「水うちわ」猛暑で人気 風情ある不思議なうちわ 岐阜・長良川鵜飼がはじまり
岐阜県美濃市にある、和紙の専門店。水の入った桶に浸して用いる“水うちわ”が、猛暑で人気です。
「今年は暑いので店頭にある物を見ていかれる方も多いですし、遠方に送られる方もみえる。水うちわ目指して買いに来る人が増えた(気がする)」(カミノシゴト 神谷文与さん)
うちわとしては高価なものですが、今年は続く異常な暑さのためか、すでに去年よりも5パーセントほど売り上げが増えているそうです。
「水が飛んで気持ちいい」(観光客)
「こういう伝統・文化に触れる機会ができて、暑い中でも来てよかったなと思います」(観光客)
水うちわが登場したとされるのは、100年以上前の明治時代。当時は長良川鵜飼いの船上から、水うちわを川につけ、見物客が涼んだという逸話もあります。
そんな水うちわですが、最盛期には200人以上いた職人も、いまでは数人に。1965年頃~2005年頃までの期間には、完全に生産がストップしていました。
その要因の一つが、水うちわに使われる特殊な薄い紙、雁皮紙(がんぴし)が手に入らなくなったことでした。
2005年の愛・地球博 “水うちわ”復活
水うちわの復活に一役かったのが、岐阜市内で和紙の会社を営む家田学さんです。
「(2005年の)愛・地球博のときに、和紙の新しい商品の展覧会を岐阜駅でやらせていただいて、その中に水うちわも展示した」(家田さん)

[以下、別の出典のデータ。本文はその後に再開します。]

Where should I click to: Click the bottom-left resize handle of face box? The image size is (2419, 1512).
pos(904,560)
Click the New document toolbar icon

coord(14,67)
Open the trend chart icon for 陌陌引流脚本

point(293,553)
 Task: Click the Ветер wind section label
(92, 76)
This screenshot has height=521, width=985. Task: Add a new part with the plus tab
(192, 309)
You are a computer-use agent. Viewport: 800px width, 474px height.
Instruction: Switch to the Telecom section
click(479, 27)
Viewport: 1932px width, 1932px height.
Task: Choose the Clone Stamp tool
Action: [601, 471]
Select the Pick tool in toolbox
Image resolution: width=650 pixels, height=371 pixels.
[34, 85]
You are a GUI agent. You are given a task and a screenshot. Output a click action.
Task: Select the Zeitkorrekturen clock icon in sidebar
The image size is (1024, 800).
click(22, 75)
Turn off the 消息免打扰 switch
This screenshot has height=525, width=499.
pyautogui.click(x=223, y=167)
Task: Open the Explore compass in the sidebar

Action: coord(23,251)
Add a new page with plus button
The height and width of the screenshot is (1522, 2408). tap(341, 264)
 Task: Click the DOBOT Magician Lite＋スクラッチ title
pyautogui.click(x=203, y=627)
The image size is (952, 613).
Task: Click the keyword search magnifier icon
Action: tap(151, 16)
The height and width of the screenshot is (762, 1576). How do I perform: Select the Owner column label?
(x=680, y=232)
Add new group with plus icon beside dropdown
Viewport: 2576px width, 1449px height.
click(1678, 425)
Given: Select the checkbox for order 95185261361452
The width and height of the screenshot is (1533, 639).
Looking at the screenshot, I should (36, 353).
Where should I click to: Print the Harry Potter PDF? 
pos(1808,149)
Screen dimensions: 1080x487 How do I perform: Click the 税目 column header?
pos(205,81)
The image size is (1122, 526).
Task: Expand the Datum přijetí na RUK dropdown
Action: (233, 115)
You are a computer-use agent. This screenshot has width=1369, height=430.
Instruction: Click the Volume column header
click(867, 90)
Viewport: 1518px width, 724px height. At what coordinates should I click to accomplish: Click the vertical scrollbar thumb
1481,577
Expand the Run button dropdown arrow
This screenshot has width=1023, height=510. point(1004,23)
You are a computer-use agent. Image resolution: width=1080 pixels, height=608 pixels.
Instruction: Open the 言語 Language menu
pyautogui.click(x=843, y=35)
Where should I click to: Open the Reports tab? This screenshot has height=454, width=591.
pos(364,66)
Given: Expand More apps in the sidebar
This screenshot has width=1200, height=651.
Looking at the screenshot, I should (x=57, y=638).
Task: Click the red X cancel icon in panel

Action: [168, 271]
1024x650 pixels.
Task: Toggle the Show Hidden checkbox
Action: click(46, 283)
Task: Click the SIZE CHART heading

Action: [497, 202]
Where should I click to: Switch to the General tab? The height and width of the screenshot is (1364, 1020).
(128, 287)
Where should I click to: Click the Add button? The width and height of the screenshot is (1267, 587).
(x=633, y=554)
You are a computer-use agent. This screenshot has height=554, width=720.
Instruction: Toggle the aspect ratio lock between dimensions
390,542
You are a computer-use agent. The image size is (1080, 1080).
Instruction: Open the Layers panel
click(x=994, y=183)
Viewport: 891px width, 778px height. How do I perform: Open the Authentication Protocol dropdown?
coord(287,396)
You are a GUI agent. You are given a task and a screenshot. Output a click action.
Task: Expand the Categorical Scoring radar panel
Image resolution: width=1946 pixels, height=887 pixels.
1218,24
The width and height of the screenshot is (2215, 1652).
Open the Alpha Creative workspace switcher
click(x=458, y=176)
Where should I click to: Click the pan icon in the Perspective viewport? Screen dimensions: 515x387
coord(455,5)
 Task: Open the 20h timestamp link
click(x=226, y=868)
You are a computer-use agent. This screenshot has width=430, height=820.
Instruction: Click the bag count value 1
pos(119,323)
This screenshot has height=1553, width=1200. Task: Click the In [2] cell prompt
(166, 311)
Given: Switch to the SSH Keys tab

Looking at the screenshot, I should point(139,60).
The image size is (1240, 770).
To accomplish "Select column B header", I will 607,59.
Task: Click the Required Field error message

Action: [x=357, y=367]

愛・地球博の際に、限定100本で水うちわを製作し販売したところ、即完売。その後も、復活を望む多くの声あったことから、生産を再開することに踏み切りました。
そして、それ以外にも、家田さんにはある思いがありました。
「和紙の市場はどんどん衰退し、若者が育っても仕事がない。水うちわがブレイクしてくれなかったら、もしかしたら職人たちの何人かはやめていたのでは」(家田さん)
水うちわの人気が出たことで、若手和紙職人たちの仕事が増えたといいます。
「まとめて2~3本買う人も多く、どうも海外に持っていくお土産にしているようです。この10年間まったく人気が衰えず、作っている側も驚いています」(家田さん)
人気が拡大している“水うちわ”、皆さんも一度試してみてはいかがでしょうか?